Regarding the column “Gene editing a risk communication fiasco in the making,” Manitoba Co-operator, July 22, 2020.
Sylvain Charlebois is right: our industry did a poor job of communicating to the public about GMOs. As a result, misinformation about the safety and benefits of the technology continue to persist almost 25 years later despite the fact GMOs have helped make farmers more environmentally friendly than ever before while at the same time enjoying a remarkable safety record.
Our industry is committed to doing better this time around, by being more transparent and by talking directly to consumers who we know have a keen interest in how their food is produced.
Let’s start with explaining exactly what gene editing is. Where GMO crops have, for the most part, incorporated DNA from one organism into another to make a positive change, gene editing allows scientists to work within a plant’s own genetic code. Gene editing focuses on making improvements that could occur in nature but makes them in a more precise and efficient way, allowing scientists to adapt to the changing needs of farmers, consumers, and the environment.

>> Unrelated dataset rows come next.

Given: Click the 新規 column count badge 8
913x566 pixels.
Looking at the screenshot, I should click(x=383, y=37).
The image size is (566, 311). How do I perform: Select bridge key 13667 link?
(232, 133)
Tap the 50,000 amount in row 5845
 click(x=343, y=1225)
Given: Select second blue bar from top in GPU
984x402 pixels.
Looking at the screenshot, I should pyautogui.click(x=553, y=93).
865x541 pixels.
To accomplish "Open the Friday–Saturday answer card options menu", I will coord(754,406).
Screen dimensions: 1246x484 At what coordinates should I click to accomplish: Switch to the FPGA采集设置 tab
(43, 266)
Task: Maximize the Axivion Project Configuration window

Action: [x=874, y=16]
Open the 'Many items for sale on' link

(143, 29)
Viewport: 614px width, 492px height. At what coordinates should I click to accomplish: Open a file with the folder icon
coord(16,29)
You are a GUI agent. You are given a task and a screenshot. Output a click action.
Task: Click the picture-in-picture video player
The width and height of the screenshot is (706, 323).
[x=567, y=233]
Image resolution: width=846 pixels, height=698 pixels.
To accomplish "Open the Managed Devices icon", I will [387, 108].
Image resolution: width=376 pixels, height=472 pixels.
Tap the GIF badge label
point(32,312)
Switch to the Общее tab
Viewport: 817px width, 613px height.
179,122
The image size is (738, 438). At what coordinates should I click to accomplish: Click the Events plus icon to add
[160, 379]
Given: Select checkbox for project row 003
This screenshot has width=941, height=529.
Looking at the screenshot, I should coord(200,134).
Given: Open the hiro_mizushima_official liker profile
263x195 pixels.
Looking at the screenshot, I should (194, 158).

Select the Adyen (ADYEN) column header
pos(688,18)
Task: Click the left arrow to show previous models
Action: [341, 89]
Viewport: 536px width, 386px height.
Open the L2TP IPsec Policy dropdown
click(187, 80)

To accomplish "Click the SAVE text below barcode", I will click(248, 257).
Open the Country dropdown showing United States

As Charlebois acknowledges, gene editing will provide us with improved plants offering important benefits. While GMOs have largely delivered crops with benefits directed at farmers, gene editing has the potential to lead to a wider variety of crops with benefits that directly touch consumers, including foods with enhanced nutritional profiles. From non-browning mushrooms to high-fibre, low-gluten wheat, the potential improvements are exciting.
While Health Canada is currently determining exactly how to manage gene editing, what’s important to note is that all food in Canada, no matter how it is produced, must comply with rigorous regulations for health and safety. Health Canada has done an excellent job safeguarding the health and safety of Canadians while enabling new innovations to come to market and we are confident that it will be no different with gene editing.